A preacher and a farmer, the elder Brown knew the chemicals would likely leach into the sandy loam and clay soil of Warren County, located in North Carolina’s northeastern Piedmont region, up near the Virginia border. He knew they could contaminate the water and make residents sick — and like hundreds of his fellow protesters, he believed that his community was being targeted because it was one of the poorest in the state, populated mostly by people of color.
“That’s my dad right there,” says Patrick Brown, 41, pointing on his phone to a black-and-white photo of his father being arrested. Around 55 years old at the time, Arthur wears a suit, tie, and round spectacles, and he is being carried away by three helmeted police officers, one holding him under each arm, another under his legs. Looking straight ahead, he appears dignified, calm, and self-assured.
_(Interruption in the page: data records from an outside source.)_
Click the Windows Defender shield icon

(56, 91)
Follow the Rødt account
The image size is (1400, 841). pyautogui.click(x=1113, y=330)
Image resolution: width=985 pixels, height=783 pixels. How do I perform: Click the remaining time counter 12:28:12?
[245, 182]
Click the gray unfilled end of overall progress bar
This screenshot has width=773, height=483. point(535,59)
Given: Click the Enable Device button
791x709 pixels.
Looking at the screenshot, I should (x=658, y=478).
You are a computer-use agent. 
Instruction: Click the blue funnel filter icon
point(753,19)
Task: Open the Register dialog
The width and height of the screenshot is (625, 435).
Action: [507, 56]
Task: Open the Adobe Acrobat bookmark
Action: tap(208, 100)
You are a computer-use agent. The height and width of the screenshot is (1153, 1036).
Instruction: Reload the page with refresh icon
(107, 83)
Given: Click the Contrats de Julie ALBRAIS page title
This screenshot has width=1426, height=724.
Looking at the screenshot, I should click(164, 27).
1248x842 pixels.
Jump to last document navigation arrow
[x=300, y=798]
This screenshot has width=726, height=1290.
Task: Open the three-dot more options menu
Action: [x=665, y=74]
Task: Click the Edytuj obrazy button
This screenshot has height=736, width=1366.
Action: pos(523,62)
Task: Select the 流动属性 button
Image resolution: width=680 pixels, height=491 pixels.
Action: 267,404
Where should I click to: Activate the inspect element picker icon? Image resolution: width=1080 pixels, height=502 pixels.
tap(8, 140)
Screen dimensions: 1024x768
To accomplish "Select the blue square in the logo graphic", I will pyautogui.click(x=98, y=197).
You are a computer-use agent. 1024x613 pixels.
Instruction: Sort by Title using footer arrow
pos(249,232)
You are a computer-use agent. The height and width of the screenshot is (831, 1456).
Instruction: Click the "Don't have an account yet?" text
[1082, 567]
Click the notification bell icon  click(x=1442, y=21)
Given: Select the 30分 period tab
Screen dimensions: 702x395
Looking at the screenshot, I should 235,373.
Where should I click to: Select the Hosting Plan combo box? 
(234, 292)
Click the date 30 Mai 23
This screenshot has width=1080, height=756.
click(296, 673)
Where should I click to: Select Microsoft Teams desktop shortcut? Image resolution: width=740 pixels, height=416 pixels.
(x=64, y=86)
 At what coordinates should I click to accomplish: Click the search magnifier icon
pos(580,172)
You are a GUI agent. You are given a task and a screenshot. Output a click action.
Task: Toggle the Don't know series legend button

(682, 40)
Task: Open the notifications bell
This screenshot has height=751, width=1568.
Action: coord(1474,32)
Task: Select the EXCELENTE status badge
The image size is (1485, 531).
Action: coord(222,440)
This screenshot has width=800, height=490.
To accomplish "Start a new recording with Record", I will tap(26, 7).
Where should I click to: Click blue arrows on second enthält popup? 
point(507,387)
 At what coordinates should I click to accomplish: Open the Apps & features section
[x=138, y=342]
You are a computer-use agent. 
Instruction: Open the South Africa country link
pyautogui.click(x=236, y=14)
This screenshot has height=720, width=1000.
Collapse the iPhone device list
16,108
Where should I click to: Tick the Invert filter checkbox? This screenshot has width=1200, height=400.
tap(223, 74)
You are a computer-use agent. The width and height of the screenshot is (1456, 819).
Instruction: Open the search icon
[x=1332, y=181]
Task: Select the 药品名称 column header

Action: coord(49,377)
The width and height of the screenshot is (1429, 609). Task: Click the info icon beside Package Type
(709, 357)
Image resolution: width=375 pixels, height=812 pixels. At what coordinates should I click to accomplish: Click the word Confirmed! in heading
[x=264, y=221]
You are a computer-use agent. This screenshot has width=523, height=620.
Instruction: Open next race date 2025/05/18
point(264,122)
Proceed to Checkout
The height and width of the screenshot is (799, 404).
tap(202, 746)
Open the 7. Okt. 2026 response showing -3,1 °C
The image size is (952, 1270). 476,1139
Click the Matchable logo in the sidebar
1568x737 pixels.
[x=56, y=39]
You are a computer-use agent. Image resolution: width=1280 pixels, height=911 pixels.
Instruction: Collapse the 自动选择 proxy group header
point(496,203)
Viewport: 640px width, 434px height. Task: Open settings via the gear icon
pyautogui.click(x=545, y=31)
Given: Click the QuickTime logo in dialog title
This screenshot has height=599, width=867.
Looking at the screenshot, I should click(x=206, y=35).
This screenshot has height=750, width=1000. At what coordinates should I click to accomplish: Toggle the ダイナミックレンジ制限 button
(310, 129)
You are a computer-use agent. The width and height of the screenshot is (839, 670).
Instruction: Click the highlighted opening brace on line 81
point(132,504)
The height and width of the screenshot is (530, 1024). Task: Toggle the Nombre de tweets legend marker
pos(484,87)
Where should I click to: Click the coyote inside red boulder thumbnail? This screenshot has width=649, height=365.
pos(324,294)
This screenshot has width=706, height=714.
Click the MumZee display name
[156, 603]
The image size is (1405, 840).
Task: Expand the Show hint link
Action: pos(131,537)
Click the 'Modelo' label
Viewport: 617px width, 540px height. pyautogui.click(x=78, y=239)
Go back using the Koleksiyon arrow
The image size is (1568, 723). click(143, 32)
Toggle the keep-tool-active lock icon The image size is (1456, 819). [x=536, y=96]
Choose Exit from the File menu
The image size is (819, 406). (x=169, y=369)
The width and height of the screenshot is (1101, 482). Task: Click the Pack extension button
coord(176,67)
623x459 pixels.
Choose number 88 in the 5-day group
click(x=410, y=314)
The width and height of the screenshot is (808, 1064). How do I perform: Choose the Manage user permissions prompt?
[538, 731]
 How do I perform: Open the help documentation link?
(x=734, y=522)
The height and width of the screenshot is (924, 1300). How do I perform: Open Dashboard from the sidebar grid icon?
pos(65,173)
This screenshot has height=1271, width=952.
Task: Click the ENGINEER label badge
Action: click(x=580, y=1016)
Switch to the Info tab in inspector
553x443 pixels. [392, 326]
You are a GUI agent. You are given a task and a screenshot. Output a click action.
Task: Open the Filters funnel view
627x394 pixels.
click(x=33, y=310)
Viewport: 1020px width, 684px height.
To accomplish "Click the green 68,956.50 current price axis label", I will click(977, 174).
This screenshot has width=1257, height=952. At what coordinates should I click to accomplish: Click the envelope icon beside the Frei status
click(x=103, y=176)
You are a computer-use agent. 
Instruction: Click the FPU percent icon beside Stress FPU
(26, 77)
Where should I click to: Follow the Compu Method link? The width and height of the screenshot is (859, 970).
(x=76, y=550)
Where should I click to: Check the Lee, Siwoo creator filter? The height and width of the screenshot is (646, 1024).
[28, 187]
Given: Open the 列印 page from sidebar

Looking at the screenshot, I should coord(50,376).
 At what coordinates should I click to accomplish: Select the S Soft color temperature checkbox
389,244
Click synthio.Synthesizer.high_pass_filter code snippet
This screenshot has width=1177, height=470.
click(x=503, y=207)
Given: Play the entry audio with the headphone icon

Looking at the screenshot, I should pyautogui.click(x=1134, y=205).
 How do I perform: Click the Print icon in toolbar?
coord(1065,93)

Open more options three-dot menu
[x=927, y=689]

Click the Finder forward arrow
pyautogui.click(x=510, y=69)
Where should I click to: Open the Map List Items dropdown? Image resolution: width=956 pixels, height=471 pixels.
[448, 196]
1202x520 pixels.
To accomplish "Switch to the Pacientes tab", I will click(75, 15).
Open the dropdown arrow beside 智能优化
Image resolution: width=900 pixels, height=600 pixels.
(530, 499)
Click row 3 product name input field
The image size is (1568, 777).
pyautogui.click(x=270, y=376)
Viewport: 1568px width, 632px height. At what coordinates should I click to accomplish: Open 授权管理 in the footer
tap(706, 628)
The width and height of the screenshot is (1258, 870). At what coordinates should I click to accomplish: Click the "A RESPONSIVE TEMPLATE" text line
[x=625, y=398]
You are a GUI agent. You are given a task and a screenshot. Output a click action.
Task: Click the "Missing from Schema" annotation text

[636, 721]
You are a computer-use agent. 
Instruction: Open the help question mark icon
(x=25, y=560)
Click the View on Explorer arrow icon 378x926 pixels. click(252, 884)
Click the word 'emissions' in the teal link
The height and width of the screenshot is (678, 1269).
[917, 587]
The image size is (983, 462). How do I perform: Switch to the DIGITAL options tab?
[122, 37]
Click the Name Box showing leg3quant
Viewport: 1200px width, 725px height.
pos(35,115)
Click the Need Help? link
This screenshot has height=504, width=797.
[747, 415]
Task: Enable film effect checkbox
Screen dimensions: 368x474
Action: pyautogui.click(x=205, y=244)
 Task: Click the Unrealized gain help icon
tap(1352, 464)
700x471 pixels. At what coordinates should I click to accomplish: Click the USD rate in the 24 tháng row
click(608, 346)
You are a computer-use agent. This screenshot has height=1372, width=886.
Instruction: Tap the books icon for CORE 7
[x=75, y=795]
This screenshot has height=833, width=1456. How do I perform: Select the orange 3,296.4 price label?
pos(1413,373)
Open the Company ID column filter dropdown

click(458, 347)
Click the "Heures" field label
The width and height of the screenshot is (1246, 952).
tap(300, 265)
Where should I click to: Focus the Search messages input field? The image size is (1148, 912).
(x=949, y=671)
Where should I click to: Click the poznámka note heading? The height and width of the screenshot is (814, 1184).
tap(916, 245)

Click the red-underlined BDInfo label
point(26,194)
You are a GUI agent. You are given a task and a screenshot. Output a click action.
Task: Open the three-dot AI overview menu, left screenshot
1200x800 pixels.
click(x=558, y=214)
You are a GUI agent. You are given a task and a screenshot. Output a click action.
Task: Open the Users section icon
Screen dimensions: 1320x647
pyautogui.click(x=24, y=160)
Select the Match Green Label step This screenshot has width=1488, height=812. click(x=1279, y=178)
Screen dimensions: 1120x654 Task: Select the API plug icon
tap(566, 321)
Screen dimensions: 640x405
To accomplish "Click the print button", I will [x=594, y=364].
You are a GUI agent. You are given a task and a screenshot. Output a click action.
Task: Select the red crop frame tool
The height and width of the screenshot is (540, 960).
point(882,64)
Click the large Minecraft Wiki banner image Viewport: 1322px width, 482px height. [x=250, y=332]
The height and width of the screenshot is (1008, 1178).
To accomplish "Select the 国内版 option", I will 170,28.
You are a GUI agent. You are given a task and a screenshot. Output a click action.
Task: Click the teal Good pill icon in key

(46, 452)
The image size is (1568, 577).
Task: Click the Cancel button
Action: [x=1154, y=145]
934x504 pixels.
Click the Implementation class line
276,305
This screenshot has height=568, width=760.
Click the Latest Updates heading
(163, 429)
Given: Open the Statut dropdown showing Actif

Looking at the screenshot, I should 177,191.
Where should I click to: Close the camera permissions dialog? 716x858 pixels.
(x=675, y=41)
Ultimately, the protest was not successful. The state dumped 7,097 truckloads — 40,000 tons — of toxic soil in a Warren County landfill. Though the community was forced to live alongside hazardous waste, their actions gained the attention of prominent civil rights and environmental leaders — and ignited the national environmental justice movement. It raised awareness that polluting industries and toxic waste facilities are often sited in communities of color and established how ordinary citizens can organize to fight back. Many national and international climate-justice actions today, in fact, grew directly out of the model established in Warren County.
The protest also shaped the legacy inherited by the child born a few months later. “That’s how I got my name, PCB — Patrick Chandler Brown,” Patrick says. “I was named after what happened.”
Patrick’s connection to his land in Warren County — and his commitment to building sovereignty for his family and community — stretches back two generations past his father, to his great-grandfather Byron, who was enslaved nearby until the end of the Civil War. Patrick currently operates Brown Family Farms on the land that Byron worked as a sharecropper once he was freed.